[Begin]
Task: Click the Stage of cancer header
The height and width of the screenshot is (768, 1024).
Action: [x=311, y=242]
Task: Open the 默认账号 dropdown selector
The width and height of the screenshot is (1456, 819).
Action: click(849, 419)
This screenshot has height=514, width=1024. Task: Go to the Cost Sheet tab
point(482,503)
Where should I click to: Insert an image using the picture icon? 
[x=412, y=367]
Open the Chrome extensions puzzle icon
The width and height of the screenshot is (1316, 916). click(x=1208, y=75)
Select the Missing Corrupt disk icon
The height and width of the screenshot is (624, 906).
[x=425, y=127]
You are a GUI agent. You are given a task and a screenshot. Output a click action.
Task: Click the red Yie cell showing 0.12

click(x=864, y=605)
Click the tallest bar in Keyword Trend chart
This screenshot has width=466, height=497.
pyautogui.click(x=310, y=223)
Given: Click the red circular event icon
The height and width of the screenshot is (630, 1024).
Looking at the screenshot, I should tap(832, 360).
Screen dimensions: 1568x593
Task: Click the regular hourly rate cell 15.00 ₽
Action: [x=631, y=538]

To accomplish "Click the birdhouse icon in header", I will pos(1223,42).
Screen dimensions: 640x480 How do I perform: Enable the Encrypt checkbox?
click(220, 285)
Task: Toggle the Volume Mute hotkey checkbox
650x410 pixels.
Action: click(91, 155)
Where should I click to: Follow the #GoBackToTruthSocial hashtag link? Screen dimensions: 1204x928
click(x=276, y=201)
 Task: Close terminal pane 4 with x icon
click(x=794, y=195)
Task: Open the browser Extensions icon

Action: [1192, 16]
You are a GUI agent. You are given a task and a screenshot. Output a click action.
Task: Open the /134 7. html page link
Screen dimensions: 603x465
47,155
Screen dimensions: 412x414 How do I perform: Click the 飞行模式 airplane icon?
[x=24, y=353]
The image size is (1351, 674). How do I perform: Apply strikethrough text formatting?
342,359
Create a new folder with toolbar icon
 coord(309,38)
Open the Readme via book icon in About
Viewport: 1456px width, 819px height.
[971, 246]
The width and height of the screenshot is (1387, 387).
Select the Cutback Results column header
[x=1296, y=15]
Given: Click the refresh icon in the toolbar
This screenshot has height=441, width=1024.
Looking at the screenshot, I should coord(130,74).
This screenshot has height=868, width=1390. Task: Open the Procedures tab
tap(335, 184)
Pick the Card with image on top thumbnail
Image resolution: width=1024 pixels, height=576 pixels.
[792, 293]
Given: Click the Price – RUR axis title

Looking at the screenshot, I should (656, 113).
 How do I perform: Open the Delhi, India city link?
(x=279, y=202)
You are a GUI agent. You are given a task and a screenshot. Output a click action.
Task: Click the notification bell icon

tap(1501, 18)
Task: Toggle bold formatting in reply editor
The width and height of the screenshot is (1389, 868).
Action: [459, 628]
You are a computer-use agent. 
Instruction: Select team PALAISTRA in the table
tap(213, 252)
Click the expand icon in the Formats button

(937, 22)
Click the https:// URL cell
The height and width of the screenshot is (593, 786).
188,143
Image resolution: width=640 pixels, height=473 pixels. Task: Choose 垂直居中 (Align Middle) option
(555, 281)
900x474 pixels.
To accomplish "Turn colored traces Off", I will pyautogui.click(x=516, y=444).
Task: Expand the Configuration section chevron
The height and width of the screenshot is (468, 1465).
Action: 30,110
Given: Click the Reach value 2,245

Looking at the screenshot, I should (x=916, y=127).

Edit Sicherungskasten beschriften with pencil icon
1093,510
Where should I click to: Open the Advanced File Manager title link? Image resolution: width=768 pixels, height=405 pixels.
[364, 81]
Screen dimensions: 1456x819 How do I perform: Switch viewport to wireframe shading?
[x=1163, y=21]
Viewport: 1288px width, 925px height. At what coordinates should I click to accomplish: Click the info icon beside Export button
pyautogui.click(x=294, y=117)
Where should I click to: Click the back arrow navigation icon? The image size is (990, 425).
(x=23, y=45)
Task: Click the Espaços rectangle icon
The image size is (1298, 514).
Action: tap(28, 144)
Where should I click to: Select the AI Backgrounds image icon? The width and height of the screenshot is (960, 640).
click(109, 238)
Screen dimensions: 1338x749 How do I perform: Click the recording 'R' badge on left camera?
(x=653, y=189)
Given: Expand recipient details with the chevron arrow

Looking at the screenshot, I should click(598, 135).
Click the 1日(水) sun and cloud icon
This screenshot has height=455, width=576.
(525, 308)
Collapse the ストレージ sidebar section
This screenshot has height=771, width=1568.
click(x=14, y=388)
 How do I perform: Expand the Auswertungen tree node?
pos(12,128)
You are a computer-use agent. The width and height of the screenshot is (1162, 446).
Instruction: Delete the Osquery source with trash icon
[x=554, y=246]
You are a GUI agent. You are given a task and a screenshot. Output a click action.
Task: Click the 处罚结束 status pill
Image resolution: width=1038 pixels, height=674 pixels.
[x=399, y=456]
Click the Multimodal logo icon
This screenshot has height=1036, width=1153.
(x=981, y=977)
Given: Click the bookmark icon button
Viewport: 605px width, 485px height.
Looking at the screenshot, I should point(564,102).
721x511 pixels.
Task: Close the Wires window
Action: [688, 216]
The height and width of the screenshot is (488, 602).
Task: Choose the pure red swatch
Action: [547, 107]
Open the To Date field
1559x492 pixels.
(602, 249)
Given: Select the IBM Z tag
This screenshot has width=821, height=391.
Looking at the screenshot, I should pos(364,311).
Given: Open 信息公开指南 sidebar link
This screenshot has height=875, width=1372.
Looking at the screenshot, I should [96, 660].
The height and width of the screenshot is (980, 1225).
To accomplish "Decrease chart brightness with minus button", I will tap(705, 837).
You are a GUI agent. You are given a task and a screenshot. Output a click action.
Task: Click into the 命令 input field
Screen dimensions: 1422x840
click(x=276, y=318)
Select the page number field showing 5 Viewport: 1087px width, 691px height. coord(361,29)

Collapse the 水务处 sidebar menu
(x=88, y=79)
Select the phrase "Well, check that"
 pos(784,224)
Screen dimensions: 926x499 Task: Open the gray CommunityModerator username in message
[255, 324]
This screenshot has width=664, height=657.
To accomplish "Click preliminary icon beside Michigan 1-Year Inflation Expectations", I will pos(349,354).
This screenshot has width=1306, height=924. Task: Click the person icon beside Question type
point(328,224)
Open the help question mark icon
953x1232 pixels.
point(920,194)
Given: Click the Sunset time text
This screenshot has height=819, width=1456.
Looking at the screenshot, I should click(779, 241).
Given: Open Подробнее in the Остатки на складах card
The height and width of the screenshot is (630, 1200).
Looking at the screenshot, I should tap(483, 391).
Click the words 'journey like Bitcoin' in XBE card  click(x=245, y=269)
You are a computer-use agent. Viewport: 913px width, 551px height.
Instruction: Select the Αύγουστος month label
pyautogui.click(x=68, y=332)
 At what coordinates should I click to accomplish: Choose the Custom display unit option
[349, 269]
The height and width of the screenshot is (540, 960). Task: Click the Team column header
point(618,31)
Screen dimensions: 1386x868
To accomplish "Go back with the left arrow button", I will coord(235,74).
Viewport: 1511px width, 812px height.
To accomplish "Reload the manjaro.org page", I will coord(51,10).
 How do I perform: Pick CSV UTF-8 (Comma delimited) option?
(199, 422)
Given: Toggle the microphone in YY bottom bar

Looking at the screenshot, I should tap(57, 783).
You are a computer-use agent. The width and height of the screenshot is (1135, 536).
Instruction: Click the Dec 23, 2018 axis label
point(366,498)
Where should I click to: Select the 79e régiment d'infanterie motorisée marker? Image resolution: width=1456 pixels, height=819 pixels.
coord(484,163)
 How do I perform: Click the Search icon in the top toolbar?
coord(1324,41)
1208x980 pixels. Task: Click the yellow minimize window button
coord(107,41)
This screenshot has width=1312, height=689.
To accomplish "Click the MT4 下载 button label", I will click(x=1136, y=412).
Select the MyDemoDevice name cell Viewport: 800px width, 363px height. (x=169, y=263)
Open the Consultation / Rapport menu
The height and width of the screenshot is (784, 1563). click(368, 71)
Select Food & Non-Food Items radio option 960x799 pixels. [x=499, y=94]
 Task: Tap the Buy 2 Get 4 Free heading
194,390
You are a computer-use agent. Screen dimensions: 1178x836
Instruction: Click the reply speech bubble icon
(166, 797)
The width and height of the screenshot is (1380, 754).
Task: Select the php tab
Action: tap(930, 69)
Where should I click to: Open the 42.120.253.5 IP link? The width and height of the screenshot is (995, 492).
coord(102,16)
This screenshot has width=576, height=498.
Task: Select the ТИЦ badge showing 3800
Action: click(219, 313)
[End]
> _TO BE DONE_:
Copy the rows from the line with "You are a computer-use agent. Viewport: 913px" up to and including the line with "point(618,31)", keeping every character unchanged.

> _OUTPUT_:
You are a computer-use agent. Viewport: 913px width, 551px height.
Instruction: Select the Αύγουστος month label
pyautogui.click(x=68, y=332)
 At what coordinates should I click to accomplish: Choose the Custom display unit option
[349, 269]
The height and width of the screenshot is (540, 960). Task: Click the Team column header
point(618,31)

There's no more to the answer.